Australia's Federal Environment Minister Tony Burke gave government approval for the proposed Ichthys LNG project provided strict conditions are met.

Operator Inpex Australia must develop a greenhouse gas management strategy outlining the measures and offsets the company proposes to reduce GHG emissions before LNG production can begin.

Inpex also must establish measures to minimize waste and noise, including noise generated by setting piling and blasting in Darwin Harbor.

Additionally there will be conditions imposed on dredging and spoil disposal to protect marine life.

Inpex must develop and implement a rigorous management plan with the help of an expert panel. The plan must include measures to prevent, detect, and respond to threats to marine life and enable dredging methods and mitigation measures to be changed or adapted to any new information.

The company is required permanently to protect and manage 2,000 hectares of vegetation at the plant site as well as marine habitat for inshore dolphins, turtles, and sea cows.

The Ichthys project is expected to produce 8.4 million tonnes/year of LNG, 1.6 million tpy of LPG, and 100,000 b/d of condensate. The on stream date is scheduled for 2016.

NuStar, Velocity partner to ship condensate

NuStar Logistics LP and Velocity Midstream Partners have signed a letter of intent to develop a pipeline system transporting west Eagle Ford shale condensate from Velocity's Gardendale hub to NuStar's North Beach Corpus Christi, Tex., terminal facility.

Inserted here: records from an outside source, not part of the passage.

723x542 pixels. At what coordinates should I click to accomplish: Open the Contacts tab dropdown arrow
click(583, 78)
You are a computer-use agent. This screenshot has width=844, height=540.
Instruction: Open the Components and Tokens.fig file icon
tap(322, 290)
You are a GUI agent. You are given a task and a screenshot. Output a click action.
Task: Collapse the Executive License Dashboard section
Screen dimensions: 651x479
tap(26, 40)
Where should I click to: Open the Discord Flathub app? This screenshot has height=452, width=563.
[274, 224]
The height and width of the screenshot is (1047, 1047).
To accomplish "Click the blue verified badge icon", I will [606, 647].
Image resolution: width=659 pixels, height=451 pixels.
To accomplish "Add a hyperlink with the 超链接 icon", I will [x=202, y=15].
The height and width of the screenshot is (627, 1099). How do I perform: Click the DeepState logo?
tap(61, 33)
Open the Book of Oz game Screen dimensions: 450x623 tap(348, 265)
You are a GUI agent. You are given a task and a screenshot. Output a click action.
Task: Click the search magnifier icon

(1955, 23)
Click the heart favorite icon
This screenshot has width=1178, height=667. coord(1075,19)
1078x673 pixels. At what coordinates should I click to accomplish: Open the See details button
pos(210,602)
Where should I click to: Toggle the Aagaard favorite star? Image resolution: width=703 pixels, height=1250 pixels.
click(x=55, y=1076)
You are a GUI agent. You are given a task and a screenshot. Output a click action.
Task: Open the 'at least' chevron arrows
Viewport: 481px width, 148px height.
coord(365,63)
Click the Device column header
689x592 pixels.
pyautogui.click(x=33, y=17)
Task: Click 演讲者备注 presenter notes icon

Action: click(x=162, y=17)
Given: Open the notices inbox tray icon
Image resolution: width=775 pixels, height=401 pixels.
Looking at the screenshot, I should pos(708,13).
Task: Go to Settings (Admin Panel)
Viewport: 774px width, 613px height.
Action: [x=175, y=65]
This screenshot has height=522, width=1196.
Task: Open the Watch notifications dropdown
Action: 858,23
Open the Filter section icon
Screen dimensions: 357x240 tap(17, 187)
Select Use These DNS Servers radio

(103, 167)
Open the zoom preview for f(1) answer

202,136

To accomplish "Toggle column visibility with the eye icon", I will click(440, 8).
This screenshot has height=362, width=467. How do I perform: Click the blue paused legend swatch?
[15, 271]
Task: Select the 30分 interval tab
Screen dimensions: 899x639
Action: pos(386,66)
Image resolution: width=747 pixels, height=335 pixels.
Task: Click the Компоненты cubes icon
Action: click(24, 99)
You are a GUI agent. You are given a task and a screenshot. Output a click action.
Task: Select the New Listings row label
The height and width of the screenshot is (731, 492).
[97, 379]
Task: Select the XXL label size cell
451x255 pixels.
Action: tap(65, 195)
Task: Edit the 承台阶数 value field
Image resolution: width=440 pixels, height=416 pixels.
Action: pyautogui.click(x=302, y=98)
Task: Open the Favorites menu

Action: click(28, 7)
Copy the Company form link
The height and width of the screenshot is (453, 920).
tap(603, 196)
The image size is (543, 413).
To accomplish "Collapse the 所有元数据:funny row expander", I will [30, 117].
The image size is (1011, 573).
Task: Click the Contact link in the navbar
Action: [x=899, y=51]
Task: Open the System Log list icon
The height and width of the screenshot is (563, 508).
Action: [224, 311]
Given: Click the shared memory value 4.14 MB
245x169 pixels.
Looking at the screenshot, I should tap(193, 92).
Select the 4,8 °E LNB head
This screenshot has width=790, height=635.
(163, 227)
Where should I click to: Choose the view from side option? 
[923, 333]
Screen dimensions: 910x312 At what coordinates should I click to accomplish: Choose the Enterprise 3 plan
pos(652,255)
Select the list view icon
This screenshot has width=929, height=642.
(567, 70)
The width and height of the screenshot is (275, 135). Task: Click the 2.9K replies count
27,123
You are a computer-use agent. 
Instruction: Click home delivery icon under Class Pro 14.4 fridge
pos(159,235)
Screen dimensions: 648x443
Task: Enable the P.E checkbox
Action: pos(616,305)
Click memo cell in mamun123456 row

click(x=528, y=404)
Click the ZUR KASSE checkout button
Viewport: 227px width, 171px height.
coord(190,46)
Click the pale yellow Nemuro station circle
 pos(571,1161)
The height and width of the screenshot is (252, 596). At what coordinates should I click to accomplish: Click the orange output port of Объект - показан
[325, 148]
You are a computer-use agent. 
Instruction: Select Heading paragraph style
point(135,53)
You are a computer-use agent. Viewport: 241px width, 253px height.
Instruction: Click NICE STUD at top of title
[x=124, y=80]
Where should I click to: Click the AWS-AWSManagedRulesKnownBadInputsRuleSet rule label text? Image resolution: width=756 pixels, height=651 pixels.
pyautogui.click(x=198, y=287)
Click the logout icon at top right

Velocity will build and operate a 70-mile, 12-in. OD pipeline with capacity to move more than 100,000 b/d of condensate from Gardendale to NuStar's new Oakville storage facility near Three Rivers, Tex. This storage facility will in turn be connected to an existing 16-in., 200,000 b/d NuStar pipeline running to its Corpus Christi North Beach Terminal.

The North Beach terminal has roughly 2 million bbl of storage capacity, large-scale marine loading facilities, and access to the Corpus Christi refinery market. NuStar also has a land lease option for 15 acres contiguous to the existing property, suitable for potential expansion.

Velocity is already building 65 miles of pipeline and 150,000 bbl of storage to transport condensate from producers including Shell E&P, Chesapeake, SM Energy, and Rosetta Resources, to its Gardendale terminal (OGJ Online, Dec. 8, 2010). The partnership with NuStar allows for both ready shipment of this production to end users and alleviation of truck-related bottlenecks in current transport schemes, the companies said.

Construction of Velocity's 12-in. pipeline and NuStar's Three Rivers storage facility will begin this summer, the joint venture expecting the system to be in service by April 2012.